The consequences flow both ways. An excluded individual cannot bill federal programs, and an organization that knowingly employs an excluded person and submits claims for their services faces its own civil monetary penalties. This is why routine screening against the exclusion list, both at hiring and on an ongoing basis, is a basic compliance requirement that no organization should skip.
Health care personnel carry reporting duties that extend beyond the walls of the organization. Two of the most significant involve child abuse and communicable diseases.

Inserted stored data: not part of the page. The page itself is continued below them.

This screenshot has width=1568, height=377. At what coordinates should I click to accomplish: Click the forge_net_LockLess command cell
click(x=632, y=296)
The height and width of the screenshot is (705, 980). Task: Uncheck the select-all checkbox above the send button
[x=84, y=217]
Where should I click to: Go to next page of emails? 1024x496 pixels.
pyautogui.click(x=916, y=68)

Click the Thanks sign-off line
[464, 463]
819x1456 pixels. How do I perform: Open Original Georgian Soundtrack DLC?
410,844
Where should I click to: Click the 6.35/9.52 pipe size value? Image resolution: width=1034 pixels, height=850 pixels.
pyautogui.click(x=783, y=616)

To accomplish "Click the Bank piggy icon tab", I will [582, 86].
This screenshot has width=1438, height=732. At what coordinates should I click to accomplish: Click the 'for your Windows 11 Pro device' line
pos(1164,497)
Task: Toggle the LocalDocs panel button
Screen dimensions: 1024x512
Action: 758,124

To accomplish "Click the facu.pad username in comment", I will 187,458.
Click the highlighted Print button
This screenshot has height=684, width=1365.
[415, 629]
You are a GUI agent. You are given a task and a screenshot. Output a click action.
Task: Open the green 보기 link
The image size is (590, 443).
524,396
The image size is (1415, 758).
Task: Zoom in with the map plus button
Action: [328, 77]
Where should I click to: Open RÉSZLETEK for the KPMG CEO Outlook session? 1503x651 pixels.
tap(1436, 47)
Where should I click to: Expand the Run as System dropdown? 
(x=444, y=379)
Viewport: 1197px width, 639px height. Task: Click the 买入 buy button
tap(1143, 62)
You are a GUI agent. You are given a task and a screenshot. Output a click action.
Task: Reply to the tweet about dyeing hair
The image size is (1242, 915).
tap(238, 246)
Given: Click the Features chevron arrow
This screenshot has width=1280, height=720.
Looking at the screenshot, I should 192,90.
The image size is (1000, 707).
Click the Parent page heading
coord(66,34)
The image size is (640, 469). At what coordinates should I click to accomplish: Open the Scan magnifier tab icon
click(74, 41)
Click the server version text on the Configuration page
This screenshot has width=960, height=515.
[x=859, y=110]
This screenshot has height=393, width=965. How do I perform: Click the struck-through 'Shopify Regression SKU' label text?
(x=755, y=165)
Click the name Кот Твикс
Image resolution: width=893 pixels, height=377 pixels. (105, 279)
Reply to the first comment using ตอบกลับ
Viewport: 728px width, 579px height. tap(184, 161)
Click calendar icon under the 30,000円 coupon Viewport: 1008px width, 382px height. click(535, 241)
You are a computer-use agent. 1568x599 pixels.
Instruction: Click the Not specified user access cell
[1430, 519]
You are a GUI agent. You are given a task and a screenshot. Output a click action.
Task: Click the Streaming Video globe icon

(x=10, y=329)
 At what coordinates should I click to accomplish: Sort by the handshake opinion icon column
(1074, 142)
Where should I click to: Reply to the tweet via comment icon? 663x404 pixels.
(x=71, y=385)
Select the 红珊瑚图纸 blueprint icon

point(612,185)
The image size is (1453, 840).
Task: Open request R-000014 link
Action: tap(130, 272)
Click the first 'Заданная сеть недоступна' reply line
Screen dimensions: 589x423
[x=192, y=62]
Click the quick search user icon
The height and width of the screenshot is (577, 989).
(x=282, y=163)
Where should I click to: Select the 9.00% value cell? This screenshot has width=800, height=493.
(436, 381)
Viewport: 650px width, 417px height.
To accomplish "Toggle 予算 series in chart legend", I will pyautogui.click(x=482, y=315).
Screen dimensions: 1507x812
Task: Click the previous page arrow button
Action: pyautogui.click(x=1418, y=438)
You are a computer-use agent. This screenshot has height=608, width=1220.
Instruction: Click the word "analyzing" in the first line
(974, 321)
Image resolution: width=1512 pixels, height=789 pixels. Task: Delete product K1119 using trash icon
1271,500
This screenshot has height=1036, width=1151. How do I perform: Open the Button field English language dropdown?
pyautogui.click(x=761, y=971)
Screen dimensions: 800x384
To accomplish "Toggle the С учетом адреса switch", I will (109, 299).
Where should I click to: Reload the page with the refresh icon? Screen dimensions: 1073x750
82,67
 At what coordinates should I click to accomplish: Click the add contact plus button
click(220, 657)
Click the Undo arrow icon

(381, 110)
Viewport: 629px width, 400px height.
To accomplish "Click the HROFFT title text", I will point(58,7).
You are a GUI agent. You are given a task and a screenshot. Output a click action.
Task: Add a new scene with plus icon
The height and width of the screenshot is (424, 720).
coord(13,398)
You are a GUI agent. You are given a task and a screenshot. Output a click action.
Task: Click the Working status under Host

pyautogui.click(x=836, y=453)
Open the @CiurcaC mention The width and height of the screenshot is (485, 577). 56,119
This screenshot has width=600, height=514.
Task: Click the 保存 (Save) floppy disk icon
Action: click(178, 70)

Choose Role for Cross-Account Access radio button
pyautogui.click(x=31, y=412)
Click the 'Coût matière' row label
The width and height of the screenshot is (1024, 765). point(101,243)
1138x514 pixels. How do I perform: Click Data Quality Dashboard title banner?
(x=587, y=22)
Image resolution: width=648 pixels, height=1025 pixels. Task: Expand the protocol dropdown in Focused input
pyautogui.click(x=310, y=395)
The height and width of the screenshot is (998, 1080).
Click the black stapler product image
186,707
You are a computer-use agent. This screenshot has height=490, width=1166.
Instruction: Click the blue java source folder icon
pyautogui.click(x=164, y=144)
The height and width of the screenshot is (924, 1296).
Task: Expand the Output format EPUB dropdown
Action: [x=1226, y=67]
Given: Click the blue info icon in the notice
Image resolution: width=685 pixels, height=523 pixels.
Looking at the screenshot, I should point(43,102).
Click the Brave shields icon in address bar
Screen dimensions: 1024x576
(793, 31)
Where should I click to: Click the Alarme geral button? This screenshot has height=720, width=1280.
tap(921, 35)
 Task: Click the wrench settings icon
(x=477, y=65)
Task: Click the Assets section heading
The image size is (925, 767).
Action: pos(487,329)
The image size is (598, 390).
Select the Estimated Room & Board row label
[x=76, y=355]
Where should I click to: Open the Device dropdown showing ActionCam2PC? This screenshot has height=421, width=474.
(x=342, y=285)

Federal law requires health care professionals working on federal land or in federally operated facilities who learn of facts suggesting child abuse to report within 24 hours. The covered professions are broad, ranging from physicians and nurses to emergency medical technicians and pharmacists.16Office of the Law Revision Counsel. 34 USC 20341 – Child Abuse Reporting Every state also has its own mandatory reporting law that applies to health care providers in non-federal settings, though the specific professions covered and reporting timelines vary. Failure to report when required can result in criminal penalties and professional discipline.
Disease reporting requirements are primarily set at the state level. Each state determines which diseases must be reported and the timeline for doing so. At the federal level, the CDC and the Council of State and Territorial Epidemiologists maintain a list of roughly 120 nationally notifiable conditions, but state reporting to the CDC is voluntary. The practical takeaway for health care personnel is that your state health department’s reporting list is the binding requirement, and it can change annually.
A code of conduct is only as strong as the system behind it. Effective compliance programs share a common structure, built around clear policies, active oversight, and accessible reporting channels.
Organizations should provide multiple channels for reporting suspected violations: anonymous hotlines, direct reporting to a supervisor, a dedicated compliance email, or contact with the compliance officer. A non-retaliation policy for good-faith reporting is essential. Personnel who fear punishment for speaking up simply won’t, and problems that could have been caught early will fester into federal investigations.
Once a concern is raised, the compliance process requires a prompt internal investigation. That means gathering evidence, interviewing the people involved, and reviewing relevant documentation. If the investigation confirms a violation, the organization must act quickly. Corrective responses should match the severity of the problem and be applied consistently: retraining for good-faith errors, written warnings for negligence, and suspension or termination for intentional misconduct. Documenting every step of the process matters, because regulators will look for evidence that the organization took the problem seriously and didn’t just file the report away.
The OIG has identified seven elements that form the foundation of an effective compliance program. These aren’t optional best practices; they’re the framework regulators use to evaluate whether an organization is genuinely trying to prevent fraud and abuse or just checking boxes.
Organizations that can demonstrate all seven elements in practice are in a far stronger position if a compliance issue does arise. Regulators distinguish between organizations that had a good-faith program and made a mistake versus those that had no real compliance infrastructure at all.